───── Source extract

Type "go" to proceed or "abort" to interrupt the execution
> go
Now ssh to host clouddb1017 to close any lingering database connections.
Connect to mariadb with the following command:
    sudo mysql -S /var/run/mysqld/mysqld.s1.sock
Check the processes list in the User column
for anything started by users (u####) and services (s####):
    MariaDB [(none)]> show processlist;
Quit any remaining "userspace" connections using kill <id>
==> Have all the user connections been closed?
Type "go" to proceed or "abort" to interrupt the execution
> go
Now is a good time to run a sql statement that you expect to fail,
with the views not having the change applied yet.
Run your test sql statement now.
==> Does your sql statement reflect the expected pre-update state?
Type "go" to proceed or "abort" to interrupt the execution
> go
Now it's time to run maintain-views itself:
    sudo maintain-views
You can update a subset of databases and tables with --database and --table,
 and you can test it before applying changes with --dry-run.
Run the maintain-views script now.
==> Did the maintain-views script succeed?
Type "go" to proceed or "abort" to interrupt the execution
> go
Now re-run the sql statement that failed before, to test the views have been updated.
==> Does your sql statement reflect the expected outcome?

──────────
───── Information provided

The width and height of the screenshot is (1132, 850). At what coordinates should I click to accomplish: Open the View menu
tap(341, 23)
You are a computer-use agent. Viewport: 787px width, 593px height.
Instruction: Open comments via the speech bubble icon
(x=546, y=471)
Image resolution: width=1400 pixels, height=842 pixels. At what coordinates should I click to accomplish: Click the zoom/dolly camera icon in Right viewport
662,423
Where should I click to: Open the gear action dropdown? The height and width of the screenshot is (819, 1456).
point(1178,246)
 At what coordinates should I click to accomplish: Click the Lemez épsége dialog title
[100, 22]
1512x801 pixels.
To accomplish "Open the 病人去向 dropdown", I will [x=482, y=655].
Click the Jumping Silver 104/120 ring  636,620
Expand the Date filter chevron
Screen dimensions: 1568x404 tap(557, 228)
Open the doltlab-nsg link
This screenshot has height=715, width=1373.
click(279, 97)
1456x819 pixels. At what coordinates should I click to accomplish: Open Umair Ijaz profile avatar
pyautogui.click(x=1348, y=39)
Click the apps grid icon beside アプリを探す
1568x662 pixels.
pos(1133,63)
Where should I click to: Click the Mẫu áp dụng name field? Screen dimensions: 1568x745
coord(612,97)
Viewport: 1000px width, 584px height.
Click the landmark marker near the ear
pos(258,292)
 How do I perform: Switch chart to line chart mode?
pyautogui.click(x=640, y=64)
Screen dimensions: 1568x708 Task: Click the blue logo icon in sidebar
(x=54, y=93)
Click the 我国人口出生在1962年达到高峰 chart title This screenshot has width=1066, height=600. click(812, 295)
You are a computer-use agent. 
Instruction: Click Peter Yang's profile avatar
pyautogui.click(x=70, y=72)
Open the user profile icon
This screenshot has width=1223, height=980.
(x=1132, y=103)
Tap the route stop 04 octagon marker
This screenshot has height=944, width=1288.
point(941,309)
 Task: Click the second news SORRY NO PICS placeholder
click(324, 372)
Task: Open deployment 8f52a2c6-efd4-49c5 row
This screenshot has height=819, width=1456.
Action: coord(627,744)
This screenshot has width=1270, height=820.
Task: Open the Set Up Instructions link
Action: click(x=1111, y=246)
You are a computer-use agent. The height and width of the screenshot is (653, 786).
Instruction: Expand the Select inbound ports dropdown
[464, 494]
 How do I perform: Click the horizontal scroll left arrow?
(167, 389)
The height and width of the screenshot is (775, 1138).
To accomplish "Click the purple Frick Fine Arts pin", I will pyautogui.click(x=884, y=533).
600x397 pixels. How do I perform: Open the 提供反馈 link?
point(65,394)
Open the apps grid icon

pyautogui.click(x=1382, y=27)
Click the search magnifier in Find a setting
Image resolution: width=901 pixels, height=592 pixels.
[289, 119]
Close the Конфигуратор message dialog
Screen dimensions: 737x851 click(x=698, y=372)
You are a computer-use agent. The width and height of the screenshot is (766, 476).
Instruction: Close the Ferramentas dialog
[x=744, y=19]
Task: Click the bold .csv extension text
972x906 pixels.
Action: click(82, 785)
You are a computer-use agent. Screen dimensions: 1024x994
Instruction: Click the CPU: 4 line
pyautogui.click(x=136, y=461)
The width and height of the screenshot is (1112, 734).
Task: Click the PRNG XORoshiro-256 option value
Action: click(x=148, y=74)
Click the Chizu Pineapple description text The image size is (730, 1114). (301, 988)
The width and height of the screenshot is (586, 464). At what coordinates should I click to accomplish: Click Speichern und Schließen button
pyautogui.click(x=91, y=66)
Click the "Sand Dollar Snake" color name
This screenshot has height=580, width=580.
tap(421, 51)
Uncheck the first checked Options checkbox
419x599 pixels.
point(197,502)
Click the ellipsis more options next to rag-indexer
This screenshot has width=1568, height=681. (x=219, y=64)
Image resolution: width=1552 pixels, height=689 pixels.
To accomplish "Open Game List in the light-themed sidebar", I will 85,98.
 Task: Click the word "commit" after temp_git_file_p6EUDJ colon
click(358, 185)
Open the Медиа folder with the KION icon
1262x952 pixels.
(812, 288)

──────────

Stated problem: Write out the maintain-views transcript word for word from "Connect to mariadb" to "expected pre-update state?". The listing isn't needed here.

Exercise solution:
Connect to mariadb with the following command:
    sudo mysql -S /var/run/mysqld/mysqld.s1.sock
Check the processes list in the User column
for anything started by users (u####) and services (s####):
    MariaDB [(none)]> show processlist;
Quit any remaining "userspace" connections using kill <id>
==> Have all the user connections been closed?
Type "go" to proceed or "abort" to interrupt the execution
> go
Now is a good time to run a sql statement that you expect to fail,
with the views not having the change applied yet.
Run your test sql statement now.
==> Does your sql statement reflect the expected pre-update state?